**What you are asked to do**
All lines from the one containing "Image resolution: width=640" through the final line of the entries are to be written out verbatim; no other line is to be included.

**Given data**
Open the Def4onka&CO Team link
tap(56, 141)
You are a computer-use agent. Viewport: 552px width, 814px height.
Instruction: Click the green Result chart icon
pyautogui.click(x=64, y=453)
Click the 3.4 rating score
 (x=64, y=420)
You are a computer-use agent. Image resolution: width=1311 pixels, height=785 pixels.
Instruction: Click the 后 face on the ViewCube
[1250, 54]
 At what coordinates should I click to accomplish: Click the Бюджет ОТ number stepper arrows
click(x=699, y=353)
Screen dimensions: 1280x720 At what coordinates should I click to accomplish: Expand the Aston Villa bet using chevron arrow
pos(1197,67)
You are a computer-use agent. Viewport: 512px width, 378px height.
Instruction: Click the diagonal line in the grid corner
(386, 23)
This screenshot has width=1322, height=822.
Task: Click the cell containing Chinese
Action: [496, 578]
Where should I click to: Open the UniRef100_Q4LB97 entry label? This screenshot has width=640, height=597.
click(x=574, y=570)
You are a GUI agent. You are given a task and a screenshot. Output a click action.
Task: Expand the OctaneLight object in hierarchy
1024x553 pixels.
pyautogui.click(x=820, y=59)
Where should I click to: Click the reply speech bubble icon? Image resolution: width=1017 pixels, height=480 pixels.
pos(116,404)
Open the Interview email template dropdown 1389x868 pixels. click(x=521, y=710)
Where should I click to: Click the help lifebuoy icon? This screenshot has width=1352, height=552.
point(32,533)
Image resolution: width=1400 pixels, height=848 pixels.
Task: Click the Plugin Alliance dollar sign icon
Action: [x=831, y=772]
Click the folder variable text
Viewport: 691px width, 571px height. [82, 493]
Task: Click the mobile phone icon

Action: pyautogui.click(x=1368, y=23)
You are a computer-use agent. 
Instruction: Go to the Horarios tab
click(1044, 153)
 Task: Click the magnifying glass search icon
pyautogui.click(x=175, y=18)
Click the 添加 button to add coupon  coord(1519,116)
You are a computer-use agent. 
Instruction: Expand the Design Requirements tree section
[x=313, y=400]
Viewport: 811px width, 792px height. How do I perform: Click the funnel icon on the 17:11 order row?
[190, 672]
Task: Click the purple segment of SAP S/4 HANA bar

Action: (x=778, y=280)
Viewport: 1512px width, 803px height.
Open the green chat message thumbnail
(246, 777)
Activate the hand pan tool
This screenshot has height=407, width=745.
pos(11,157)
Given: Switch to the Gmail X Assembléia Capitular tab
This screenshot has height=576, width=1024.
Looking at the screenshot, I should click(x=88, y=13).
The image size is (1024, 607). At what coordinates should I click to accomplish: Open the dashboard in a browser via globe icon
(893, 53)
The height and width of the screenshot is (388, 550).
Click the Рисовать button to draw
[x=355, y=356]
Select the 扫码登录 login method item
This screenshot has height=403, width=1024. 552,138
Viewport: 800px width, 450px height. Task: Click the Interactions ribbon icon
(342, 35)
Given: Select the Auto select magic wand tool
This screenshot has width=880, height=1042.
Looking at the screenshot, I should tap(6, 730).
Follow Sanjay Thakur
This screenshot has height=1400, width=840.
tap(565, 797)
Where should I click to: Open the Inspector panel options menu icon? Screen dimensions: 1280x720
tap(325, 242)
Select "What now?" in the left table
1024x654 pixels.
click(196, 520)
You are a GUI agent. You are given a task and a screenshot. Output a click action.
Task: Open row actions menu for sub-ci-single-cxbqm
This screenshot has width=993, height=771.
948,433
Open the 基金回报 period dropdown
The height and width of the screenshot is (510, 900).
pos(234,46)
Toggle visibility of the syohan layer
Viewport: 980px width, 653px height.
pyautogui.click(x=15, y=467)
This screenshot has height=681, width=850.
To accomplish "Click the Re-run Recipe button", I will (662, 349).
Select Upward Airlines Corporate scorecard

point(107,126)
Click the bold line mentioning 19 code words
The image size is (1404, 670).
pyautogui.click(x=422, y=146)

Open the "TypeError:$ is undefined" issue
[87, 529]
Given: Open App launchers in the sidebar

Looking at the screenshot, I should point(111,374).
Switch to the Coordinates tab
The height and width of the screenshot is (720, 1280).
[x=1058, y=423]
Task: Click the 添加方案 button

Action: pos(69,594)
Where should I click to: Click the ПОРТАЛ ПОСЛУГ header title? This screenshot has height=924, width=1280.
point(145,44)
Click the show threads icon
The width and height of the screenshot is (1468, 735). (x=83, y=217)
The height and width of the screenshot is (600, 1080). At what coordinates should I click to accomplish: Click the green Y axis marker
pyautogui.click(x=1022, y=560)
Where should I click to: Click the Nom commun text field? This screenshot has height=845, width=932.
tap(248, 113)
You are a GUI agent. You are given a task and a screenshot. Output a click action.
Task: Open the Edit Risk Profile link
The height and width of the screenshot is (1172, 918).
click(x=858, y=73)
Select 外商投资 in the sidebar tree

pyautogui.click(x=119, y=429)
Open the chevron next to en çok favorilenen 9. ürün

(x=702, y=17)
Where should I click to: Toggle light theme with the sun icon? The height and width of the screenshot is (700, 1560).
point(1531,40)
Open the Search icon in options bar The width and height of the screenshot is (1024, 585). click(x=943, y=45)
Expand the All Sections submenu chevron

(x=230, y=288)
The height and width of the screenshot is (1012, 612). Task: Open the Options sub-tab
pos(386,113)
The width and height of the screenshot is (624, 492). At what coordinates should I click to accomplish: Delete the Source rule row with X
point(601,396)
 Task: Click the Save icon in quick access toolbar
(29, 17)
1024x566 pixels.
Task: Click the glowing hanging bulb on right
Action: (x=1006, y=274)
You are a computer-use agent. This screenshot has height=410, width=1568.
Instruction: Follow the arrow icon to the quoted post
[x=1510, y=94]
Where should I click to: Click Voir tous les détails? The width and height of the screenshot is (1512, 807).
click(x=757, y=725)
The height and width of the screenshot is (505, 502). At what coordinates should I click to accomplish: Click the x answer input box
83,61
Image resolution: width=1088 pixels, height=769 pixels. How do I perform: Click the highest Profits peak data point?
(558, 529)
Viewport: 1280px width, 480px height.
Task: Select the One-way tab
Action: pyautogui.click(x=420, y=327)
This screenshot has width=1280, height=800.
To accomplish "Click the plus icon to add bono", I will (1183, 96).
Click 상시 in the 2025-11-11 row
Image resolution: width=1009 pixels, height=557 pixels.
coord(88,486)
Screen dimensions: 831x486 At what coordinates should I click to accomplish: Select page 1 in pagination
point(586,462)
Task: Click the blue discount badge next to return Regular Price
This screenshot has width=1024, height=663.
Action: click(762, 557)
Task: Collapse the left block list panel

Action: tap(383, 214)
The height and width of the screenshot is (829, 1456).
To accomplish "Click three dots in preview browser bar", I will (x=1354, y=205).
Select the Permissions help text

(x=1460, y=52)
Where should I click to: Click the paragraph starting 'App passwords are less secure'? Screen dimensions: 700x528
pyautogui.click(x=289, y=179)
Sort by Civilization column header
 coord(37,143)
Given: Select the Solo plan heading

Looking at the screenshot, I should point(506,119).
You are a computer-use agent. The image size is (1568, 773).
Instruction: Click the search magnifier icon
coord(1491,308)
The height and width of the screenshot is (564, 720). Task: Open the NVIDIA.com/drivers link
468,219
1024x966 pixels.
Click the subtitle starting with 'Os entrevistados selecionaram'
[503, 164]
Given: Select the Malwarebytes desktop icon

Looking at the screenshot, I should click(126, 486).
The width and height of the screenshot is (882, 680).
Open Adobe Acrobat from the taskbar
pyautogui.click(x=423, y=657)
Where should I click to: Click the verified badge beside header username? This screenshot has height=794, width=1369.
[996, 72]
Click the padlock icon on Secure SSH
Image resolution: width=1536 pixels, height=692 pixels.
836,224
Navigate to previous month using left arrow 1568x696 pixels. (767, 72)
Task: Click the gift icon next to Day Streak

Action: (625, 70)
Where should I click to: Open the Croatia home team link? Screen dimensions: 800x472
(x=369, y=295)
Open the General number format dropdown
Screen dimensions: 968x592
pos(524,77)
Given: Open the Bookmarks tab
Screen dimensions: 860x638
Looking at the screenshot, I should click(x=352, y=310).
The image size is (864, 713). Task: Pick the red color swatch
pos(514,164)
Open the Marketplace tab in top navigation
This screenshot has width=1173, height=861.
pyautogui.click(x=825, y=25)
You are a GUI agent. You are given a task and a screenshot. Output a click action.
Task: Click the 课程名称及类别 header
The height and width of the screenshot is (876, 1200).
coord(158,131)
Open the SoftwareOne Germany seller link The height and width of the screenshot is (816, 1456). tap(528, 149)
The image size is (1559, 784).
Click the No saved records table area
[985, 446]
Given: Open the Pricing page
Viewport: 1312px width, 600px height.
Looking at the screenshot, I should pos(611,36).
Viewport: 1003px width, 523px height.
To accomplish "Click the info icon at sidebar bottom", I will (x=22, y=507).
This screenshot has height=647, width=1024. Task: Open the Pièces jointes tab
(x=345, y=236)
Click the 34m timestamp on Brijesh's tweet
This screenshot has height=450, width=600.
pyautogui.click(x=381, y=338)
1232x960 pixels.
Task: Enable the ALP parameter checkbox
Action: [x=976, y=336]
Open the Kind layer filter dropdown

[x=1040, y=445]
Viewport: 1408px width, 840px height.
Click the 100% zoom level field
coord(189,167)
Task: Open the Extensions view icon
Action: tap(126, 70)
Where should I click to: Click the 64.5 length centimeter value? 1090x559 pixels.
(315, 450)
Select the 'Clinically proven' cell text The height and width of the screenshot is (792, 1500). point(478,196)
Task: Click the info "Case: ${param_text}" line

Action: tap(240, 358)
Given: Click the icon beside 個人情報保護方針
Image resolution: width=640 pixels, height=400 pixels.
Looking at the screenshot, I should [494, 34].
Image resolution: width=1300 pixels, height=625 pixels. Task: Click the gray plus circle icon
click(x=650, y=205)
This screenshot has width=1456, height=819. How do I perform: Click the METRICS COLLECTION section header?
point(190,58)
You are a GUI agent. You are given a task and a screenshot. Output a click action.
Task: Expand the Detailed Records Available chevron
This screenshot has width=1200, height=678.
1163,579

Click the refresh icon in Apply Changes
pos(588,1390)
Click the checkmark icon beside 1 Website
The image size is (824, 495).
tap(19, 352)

**Written answer**
Image resolution: width=640 pixels, height=400 pixels.
Looking at the screenshot, I should [494, 34].
Image resolution: width=1300 pixels, height=625 pixels. Task: Click the gray plus circle icon
click(x=650, y=205)
This screenshot has width=1456, height=819. How do I perform: Click the METRICS COLLECTION section header?
point(190,58)
You are a GUI agent. You are given a task and a screenshot. Output a click action.
Task: Expand the Detailed Records Available chevron
This screenshot has width=1200, height=678.
1163,579

Click the refresh icon in Apply Changes
pos(588,1390)
Click the checkmark icon beside 1 Website
The image size is (824, 495).
tap(19, 352)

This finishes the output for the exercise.